Make sure these are people you at least somewhat like – you will be spending every waking minute with them and will be within five feet of them the majority of every, single, day. Don’t pick assholes.
Typically, the more people you have traveling together, the cheaper it is per person. Ideally, you want to fill every seat in your van (duh). I traveled with six passengers – Conor, Lara, Jacqueline, Denis, Murtaza and myself, plus our driver Jackie and guide Deegii.
We added Murtaza last minute – we met him in the common room at the hostel in an incident that truly puts into perspective what a small world we live in. Murtaza and Lara actually went to high school together in Sydney, Australia and no idea that the other was traveling, let alone in Mongolia and staying at Khongor. Such a random coincidence!
Be Comfortable with your Driver and Guide -
These folks are essentially in charge of your life during the caravan. Like your travel group, you will be in (very) close proximity to them everyday, so if you have any apprehension, be sure to address it before you leave. Also, don’t piss them off; you want them to like you. We broke the ice with some karaoke the night before we left.
Be a Polite Houseguest & Bring Gifts -
You’ll be staying with a different host family each night of the caravan. They will give up their beds for you, feed you and make sure your ger stays warm, so the least you can do as a thanks is bring them a present.

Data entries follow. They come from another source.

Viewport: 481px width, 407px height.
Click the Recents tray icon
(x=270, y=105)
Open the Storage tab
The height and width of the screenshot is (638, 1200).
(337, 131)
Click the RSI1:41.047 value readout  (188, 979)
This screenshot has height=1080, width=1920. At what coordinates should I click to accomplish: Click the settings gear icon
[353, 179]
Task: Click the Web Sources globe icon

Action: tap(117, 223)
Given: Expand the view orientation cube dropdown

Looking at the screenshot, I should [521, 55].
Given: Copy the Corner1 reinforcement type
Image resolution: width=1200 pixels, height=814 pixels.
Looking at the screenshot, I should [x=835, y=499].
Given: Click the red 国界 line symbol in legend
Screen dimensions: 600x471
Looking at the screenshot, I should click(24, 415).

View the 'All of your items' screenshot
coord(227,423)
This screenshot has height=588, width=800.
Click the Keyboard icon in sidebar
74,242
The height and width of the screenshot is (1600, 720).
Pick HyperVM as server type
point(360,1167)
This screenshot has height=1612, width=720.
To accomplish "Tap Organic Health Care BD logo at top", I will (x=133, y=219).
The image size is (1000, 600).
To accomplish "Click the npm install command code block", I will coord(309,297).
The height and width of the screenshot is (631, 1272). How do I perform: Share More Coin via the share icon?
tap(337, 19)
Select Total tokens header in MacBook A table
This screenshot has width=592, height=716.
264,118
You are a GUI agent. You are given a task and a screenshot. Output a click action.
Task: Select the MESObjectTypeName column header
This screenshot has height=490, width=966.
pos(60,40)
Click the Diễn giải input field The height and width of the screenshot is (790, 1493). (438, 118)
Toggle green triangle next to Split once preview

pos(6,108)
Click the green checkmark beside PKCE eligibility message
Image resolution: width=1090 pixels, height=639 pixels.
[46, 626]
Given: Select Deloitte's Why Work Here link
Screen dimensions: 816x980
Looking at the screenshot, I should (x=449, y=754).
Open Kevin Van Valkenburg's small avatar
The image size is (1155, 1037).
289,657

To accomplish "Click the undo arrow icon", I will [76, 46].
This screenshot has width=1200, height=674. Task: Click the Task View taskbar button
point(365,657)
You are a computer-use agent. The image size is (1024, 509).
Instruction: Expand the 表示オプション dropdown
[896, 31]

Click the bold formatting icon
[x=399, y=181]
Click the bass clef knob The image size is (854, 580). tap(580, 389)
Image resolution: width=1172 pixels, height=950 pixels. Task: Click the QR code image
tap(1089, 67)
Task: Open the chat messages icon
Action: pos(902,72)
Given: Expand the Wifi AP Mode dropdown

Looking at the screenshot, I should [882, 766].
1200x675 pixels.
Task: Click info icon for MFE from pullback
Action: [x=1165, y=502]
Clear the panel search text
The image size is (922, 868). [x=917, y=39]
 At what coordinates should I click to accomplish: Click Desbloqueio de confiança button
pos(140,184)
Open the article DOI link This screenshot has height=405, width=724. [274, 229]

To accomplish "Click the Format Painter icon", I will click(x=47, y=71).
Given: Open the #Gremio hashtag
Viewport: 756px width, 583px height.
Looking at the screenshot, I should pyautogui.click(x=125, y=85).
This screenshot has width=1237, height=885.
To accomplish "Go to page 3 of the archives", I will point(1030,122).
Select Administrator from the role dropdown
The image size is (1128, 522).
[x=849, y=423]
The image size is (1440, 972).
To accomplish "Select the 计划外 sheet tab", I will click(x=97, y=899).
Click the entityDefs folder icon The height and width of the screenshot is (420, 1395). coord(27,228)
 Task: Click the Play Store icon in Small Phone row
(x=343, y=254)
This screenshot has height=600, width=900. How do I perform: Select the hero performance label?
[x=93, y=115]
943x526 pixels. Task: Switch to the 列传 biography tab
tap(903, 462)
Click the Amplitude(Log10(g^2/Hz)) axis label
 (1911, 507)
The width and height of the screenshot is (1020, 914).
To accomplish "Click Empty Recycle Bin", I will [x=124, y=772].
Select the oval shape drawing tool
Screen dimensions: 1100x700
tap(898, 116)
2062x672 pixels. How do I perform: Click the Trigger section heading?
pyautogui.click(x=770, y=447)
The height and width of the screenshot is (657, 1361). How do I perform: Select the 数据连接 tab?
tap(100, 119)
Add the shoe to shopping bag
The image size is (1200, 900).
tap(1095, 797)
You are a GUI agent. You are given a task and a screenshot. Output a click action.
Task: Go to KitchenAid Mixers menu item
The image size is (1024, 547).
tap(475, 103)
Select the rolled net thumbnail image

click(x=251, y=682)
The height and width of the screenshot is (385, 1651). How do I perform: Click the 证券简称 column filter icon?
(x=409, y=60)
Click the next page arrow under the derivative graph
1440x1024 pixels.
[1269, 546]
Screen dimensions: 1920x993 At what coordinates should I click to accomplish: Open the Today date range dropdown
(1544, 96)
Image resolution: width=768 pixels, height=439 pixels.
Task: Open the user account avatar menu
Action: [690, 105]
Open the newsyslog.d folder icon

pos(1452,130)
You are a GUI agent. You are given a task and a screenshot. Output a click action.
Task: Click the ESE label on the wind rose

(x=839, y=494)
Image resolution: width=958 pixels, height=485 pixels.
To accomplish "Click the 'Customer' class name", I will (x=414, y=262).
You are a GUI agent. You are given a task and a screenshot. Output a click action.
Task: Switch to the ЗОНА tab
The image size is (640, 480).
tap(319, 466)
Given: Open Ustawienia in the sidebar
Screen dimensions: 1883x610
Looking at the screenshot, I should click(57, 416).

A much appreciated gift is a bottle of vodka (a people after my own heart) – to be presented to the male head of the household upon departure from their home. Also great to bring are colored pencils and sweets (preferably from you home country) to give to the kids. FYI, sour candies tend to get the most dramatic responses!
Stock up on Snack Food -
You will (most likely) be provided with a small breakfast, plus lunch and dinner each day, however, it can be 6-8 hours in between formal meals. People get cranky when they get hungry and they will be cranky right next to you. Do yourself a favor and bring some snacks.
Prevent Scurvy -
Okay, so you probably won’t get scurvy in a week, but fresh (vs. pickled) fruit and veggies are scarce in the Gobi. Bring your own! After a week of eating (almost exclusively) pasta or rice, mutton and milk tea, I was ravenous for some produce! If you’re a vegetarian or vegan (like myself) you will have to take a break during the caravan or bring all of your own food.
Bring Plenty of Water -
Chances are, your guide will pack a set amount of water per person per day, but its a good idea to bring extra. You’ll be using bottled water for ev-er-y-thing; drinking, brushing your teeth, bathing (if you’re brave), washing your hands. The last thing you want to do is run out.
Pack for the Tundra! -
It will be freezing (FREE-ZING) at night. Like, you-will-wake-up-from-a-dead-sleep-from-being-so-cold freezing. Bring as many layers as you can! I cannot emphasize this enough – thick socks, sweaters, jackets, scarves, gloves, beanies – bring ‘em all, you’ll need them.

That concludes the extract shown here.